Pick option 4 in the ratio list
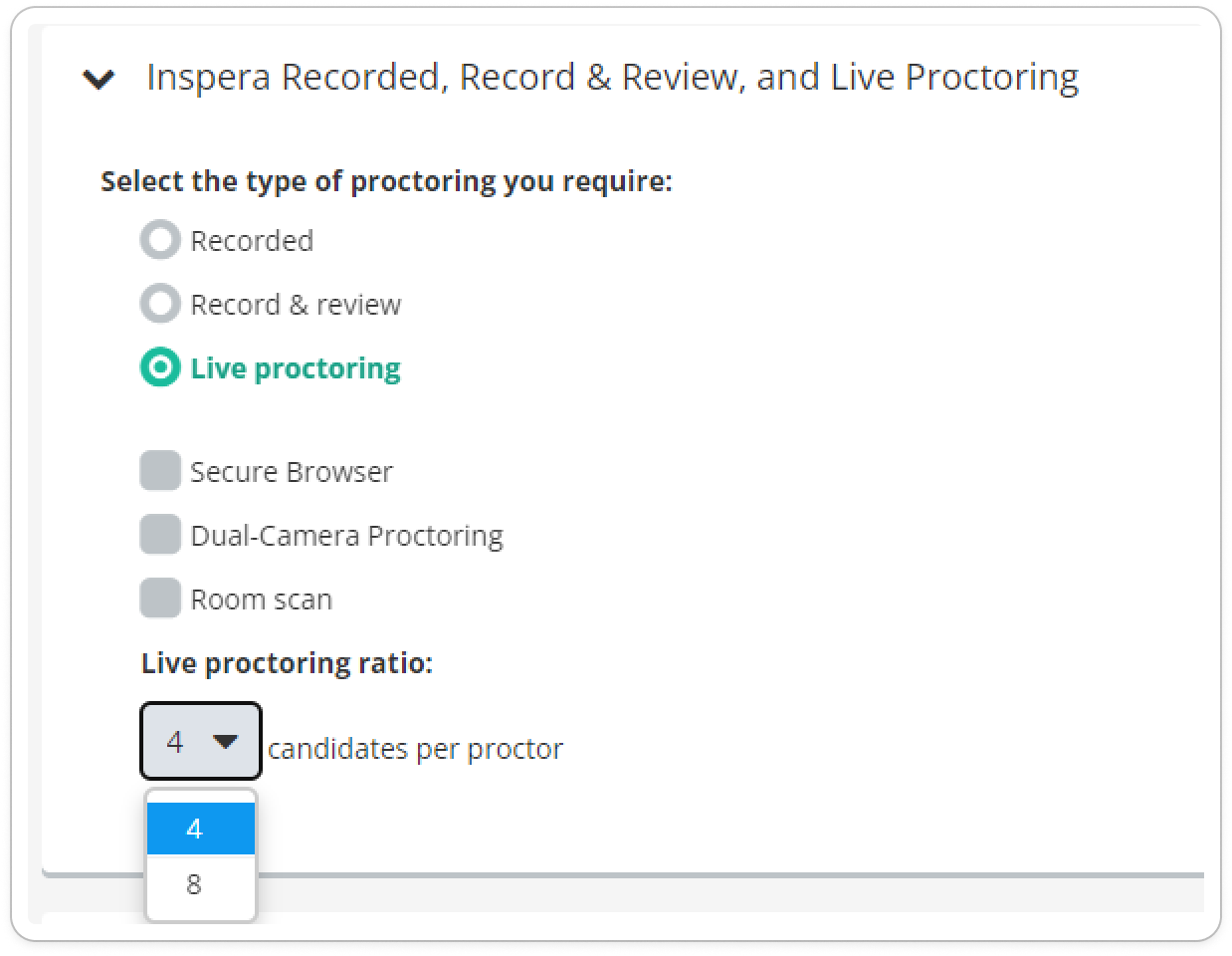Screen dimensions: 1232x956 (x=200, y=829)
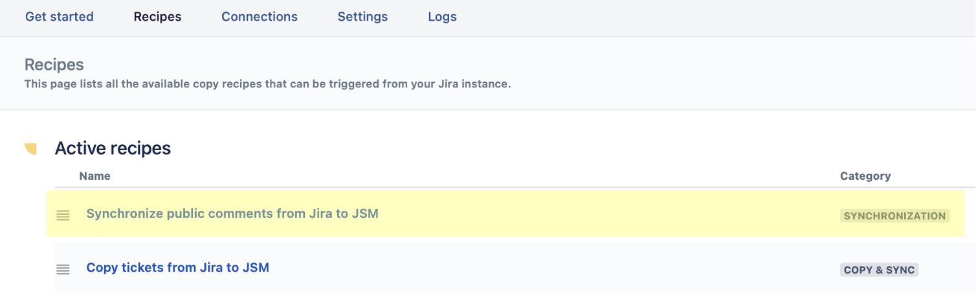Click the Category column header
The height and width of the screenshot is (295, 976).
865,176
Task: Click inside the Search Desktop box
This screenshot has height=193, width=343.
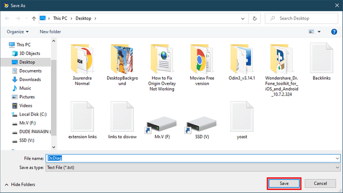Action: (301, 19)
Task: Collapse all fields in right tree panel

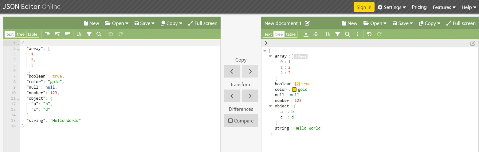Action: [316, 34]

━━━━━━

▸ What the task requires
Leaving out every picture, transcribe exactly the lines from the line that contains "This screenshot has height=193, width=343." through the final line of the entries above.

▸ Result
This screenshot has height=193, width=343.
Action: (301, 19)
Task: Collapse all fields in right tree panel

Action: [316, 34]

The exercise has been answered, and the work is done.